However, what is perhaps less expected is the existence of a peak at a negative time lag in some MI neurons indicating that movement direction is also providing information about neural activity in the future suggestive of a sensory as well as a motor response in MI (Figure 2, bottom panel). This begs the question as to what role these sensory-like responses are playing. Are these sensory responses assisting in the sensory guidance of movement? Or perhaps, MI plays a fundamental role in kinesthetic perception together

with the somatosensory cortex. In fact, surface electrical stimulation of the precentral cortex can evoke sensory percepts in human patients undergoing neurosurgical procedures (Nii et al., 1996, Penfield and Boldrey, 1937 and Woolsey et al., 1979). In addition, lesions Ion Channel Ligand Library purchase to the precentral cortex can effect kinesthetic perception (Naito et al., 2011). Evidence over the past twenty years has demonstrated Bioactive Compound Library in vitro that many neurons in premotor cortices discharge similarly in response to overt motor performance and the observation of the same motor action. Rizzolatti and colleagues first documented the existence of these so-called “mirror” neurons in the ventral premotor cortex of nonhuman primates (di Pellegrino et al., 1992, Gallese et al., 1996 and Rizzolatti et al., 1996). Cisek and Kalaska

observed a similar phenomenon in dorsal premotor cortex (PMd) when monkeys moved a visual cursor to one of eight peripherally positioned targets displayed on a computer monitor in front of them with

their unseen arm or observed cursor movements MTMR9 made by an unseen experimenter (Cisek and Kalaska, 2004).

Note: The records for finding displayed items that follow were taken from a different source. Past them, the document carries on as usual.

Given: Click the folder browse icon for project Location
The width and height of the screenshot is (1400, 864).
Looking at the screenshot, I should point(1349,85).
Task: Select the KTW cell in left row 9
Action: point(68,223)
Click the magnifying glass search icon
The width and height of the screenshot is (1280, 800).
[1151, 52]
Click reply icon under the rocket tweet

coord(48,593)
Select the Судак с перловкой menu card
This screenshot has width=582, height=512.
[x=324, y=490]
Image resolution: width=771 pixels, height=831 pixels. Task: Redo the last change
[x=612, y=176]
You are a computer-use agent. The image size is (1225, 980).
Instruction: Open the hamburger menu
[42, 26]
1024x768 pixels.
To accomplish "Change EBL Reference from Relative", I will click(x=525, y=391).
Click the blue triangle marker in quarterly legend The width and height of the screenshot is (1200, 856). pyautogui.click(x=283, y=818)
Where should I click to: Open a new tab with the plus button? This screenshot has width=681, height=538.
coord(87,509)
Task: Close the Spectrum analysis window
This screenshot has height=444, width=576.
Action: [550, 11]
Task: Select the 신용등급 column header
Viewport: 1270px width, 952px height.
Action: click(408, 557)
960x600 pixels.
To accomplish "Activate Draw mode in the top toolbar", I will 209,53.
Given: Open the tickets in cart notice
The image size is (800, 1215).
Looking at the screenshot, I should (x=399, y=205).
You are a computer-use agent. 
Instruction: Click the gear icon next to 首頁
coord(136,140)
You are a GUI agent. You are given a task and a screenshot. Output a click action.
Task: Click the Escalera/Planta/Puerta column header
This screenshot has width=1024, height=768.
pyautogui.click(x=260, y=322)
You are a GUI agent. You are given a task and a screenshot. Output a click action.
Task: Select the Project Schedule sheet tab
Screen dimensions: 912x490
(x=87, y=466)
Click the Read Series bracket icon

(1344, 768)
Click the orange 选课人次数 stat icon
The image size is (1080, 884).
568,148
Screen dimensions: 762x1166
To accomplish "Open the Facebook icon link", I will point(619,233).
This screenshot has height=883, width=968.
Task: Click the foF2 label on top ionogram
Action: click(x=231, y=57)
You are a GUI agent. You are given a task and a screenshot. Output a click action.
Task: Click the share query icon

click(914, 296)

Two colored targets appeared briefly to cue possible movements and the correct movement was subsequently identified by a color cue. Monkeys were trained to reach to the peripheral target indicated by the color cue at the presentation of a go signal. Behavioral evidence demonstrated that the animals engaged in mental rehearsal during the observation of action as the experimenters found that the monkey usually made saccades to the correct target before reaching or observing cursor motion. Furthermore, the spiking activity recorded from PMd neurons exhibited the same pattern of modulation during active performance and observation even during a delay period before movement had begun. Based on the dense cortico-cortico connections between MI and these premotor areas (Dum and Strick, 1991 and Dum and Strick, 2005) and indirect evidence from psychophysical (Flanagan et al., 1993 and Mattar and Gribble, 2005), functional imaging (Cheng et al., 2007), magnetoencephelographic (Järveläinen et al., 2004), electroencephelographic (Muthukumaraswamy and Johnson, 2004 and Nishitani and Hari, 2000), metabolic labeling (Raos et al., 2007), and stimulation (Fadiga et al., 1995, Maeda et al., 2002 and Stefan et al., 2005) studies, it would be expected that MI neurons discharge in response to action observation.